▶ **WHAT THE TASK ASKS**
Lines below that include "circle" are the answer; copy each one.

[Stored data]
........

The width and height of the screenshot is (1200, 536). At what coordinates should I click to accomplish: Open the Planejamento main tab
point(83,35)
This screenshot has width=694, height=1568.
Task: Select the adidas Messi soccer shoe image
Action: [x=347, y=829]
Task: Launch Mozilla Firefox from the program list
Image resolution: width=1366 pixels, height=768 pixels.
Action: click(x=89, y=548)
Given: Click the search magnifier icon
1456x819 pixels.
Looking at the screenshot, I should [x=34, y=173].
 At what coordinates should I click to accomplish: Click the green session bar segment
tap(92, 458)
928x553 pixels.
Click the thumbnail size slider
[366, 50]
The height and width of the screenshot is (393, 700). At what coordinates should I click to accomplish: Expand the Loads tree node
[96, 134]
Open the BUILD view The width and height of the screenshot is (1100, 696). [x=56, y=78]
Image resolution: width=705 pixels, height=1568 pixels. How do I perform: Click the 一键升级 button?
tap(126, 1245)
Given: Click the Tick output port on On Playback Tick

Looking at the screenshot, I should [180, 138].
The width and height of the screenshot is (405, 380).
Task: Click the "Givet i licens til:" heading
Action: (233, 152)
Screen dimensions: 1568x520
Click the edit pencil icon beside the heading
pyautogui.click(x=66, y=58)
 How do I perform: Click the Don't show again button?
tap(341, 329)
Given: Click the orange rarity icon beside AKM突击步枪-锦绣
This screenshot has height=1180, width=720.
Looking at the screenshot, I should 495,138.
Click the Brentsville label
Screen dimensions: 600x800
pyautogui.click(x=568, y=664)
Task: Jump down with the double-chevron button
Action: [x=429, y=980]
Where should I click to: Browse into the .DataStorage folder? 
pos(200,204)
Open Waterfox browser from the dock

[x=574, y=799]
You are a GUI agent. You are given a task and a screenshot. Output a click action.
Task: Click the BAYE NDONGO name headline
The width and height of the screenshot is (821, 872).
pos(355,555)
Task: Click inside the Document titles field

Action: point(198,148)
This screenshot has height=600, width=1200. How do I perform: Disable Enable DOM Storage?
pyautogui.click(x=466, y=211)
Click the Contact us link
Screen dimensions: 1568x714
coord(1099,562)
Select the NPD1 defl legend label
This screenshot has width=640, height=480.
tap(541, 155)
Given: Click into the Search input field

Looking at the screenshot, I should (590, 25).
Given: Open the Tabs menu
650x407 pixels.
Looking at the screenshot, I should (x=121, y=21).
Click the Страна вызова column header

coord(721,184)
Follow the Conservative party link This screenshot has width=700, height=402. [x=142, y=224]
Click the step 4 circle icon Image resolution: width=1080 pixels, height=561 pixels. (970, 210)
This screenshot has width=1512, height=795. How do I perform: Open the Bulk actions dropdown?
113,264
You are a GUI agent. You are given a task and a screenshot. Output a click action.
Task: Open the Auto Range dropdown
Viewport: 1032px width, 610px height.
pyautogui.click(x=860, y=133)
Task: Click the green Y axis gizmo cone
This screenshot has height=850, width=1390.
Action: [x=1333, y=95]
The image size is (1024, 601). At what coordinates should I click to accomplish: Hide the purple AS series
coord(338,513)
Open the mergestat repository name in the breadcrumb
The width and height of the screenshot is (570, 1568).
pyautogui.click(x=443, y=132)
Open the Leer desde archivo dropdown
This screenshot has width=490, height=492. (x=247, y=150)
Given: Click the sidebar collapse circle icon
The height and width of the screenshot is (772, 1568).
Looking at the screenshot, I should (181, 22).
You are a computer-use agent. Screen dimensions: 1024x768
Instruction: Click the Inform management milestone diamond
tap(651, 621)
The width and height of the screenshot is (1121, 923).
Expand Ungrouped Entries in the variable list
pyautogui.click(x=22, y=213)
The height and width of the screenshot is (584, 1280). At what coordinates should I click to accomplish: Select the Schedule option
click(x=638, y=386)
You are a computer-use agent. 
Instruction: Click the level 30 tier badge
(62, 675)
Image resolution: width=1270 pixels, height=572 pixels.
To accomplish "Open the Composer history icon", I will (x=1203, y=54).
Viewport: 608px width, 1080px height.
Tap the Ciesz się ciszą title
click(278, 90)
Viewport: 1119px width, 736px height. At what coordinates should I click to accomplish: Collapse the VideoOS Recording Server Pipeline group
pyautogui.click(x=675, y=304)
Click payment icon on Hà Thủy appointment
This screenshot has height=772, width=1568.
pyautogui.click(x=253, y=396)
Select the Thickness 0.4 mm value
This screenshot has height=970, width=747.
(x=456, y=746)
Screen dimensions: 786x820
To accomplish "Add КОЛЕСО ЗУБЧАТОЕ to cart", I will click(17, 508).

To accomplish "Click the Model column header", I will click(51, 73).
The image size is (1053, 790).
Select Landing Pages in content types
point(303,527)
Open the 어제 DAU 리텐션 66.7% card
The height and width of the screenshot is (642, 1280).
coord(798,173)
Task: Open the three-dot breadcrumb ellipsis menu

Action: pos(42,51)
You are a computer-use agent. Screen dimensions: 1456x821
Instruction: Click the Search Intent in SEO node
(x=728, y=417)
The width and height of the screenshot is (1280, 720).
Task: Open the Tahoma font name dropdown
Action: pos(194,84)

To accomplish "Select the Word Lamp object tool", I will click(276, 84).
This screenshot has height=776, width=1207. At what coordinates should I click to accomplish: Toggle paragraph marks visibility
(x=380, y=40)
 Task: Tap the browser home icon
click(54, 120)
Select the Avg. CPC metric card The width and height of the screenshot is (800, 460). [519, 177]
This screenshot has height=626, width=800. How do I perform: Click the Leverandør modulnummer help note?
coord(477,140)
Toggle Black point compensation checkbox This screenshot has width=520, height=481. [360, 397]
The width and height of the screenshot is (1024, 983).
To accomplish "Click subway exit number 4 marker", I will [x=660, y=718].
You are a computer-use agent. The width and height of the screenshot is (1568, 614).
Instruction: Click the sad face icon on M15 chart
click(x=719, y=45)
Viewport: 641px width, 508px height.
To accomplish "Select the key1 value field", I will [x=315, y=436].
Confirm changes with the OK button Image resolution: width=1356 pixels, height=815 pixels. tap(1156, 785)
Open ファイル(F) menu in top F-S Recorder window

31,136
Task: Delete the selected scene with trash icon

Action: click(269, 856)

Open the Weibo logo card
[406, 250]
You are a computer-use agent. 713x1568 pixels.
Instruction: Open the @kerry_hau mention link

........

▶ **ANSWER SECTION**
Click the step 4 circle icon Image resolution: width=1080 pixels, height=561 pixels. (970, 210)
Given: Click the sidebar collapse circle icon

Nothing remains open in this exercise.